The first problem was Internet Explorer‘s total domination of the browser market in the late 90s/early 00s. The current trend for accessibility and standards-compliance was years away, and with IE on every PC and (at the time) Mac, site designers saw no reason to code their sites to work with anything else (“Fresco? What’s that? RISC OS? We don’t support BBC Micros.”). This has become slightly less of an issue now — with Firefox eating into IE’s share, most sites at least pay lip-service to browser independence. These days the problem is with the non-HTML bits: there’s no way to play the latest Flash, RealAudio and Quicktime files natively on RISC OS, and Windows Media? Forget it. Obviously there are valid reasons for these (licensing, complexity, development costs), but it’s still very frustrating.
Even more frustrating was the tendency to dismiss these useful add-ons as “PC bloatware”, when that clearly isn’t the case. While the rest of the web moved on into a world of entertainment, multimedia, music and video, the RISC OS web experience has remained steadfastly text and PNG-based.
The dominance of Microsoft Word in the word processing market hasn’t helped. EasiWriter is Word-compatible, and is a very capable word processor for most people’s purposes. However, I wanted to write scripts; it’s simply not geared up for that.
Then of course there’s the lack of hardware support. If you needed a printer or scanner, you had to make sure you had a driver, which was usually available for something like 25 quid on top of the price of the hardware itself.
“It’s worth it,” cry the devout, “because you have the pleasure of the RISC OS user interface.” — yeah, and? A great user interface is no good if there are no apps to run.
I was one of the last hold outs. It was not until 2000 that a Windows PC crossed the threshold of our house, for the rest of the family to use. That PC ran Windows Millennium Edition, which nearly put me off PCs for life with its unrelenting horribleness. It was 2002 before I finally caved in and bought a PC for myself. Even then I tried running Linux, which failed to work properly and resulted in me buying Windows XP for it (pissing off the staff in the electrical department of John Lewis, who had to break off from watching an England World Cup game to serve me).

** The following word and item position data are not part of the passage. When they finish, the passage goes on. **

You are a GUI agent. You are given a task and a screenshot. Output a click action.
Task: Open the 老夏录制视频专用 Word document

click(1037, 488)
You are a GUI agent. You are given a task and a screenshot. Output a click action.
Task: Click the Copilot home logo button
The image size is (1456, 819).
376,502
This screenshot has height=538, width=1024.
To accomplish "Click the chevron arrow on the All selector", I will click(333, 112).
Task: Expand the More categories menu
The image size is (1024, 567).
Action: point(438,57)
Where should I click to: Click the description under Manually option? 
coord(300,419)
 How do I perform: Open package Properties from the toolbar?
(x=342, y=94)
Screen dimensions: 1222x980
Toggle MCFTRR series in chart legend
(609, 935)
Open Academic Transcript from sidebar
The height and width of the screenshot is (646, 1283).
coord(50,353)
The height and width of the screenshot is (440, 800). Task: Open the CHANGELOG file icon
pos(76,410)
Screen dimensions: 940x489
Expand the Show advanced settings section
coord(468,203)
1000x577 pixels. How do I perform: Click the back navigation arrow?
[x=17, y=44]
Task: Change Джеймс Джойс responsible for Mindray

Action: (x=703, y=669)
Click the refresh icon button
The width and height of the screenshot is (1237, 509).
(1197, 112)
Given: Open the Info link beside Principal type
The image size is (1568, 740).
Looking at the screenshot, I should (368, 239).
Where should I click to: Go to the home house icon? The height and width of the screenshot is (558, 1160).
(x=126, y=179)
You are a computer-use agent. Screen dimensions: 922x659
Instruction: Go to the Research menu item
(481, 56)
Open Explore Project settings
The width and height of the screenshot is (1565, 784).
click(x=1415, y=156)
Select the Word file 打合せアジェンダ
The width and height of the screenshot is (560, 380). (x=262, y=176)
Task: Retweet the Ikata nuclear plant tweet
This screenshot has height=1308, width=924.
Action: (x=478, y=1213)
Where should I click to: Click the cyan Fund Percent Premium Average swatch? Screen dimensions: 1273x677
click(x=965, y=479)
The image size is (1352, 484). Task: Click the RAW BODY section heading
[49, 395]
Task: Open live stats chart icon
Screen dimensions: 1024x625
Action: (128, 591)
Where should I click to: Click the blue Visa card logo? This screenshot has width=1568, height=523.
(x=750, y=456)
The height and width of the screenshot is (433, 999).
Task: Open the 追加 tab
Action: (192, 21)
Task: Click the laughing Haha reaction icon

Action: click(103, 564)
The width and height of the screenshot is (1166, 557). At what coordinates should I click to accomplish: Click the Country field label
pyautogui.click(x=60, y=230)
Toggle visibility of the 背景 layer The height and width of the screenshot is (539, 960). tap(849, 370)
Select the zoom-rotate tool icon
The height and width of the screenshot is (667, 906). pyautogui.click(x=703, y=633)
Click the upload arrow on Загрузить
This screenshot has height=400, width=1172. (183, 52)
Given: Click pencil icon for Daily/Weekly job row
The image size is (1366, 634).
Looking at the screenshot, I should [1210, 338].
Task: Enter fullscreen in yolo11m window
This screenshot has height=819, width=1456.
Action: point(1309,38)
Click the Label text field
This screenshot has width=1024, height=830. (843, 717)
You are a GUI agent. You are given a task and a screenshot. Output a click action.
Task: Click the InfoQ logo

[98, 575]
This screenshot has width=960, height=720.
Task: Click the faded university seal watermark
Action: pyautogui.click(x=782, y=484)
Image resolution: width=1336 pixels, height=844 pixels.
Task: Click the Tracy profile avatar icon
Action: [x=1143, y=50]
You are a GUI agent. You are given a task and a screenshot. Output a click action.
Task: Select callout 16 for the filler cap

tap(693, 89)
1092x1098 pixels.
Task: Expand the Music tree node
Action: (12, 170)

As 2007 dawned, I found myself facing up to the famed “you’ll have to upgrade them every few years” issue that RISC OS advocates (including myself, it has to be said), used to scream about. But you know what? When I upgraded, I felt like I was getting something useful out of the deal. And, realistically, the only reason I could get away without upgrading my RISC OS machine for so long was because the platform had stagnated.
I’m certainly not blind to the faults of Windows: security holes (fixed in Vista, they say, although they said the same thing about XP), hundreds of viruses (although good AV software is available for free), spyware (hopefully IE7’s paranoia about installing any add-on, ever, will help with this), difficult to use (not entirely true any more, although some UI quirks still get to me: remind me again why dialogue boxes freeze the whole application until you click OK?).
The final straw was the deterioration in the RISC OS community. One of the plus points for RISC OS over the past few years was that a friendly community of users existed out in cyberspace. Not any more though; the remaining users on the comp.sys.acorn groups seem to prefer squabbling — see this recent thread for but one example.
More than anything else, the sense of fun has gone. And if you can’t have fun using a computer, when can you?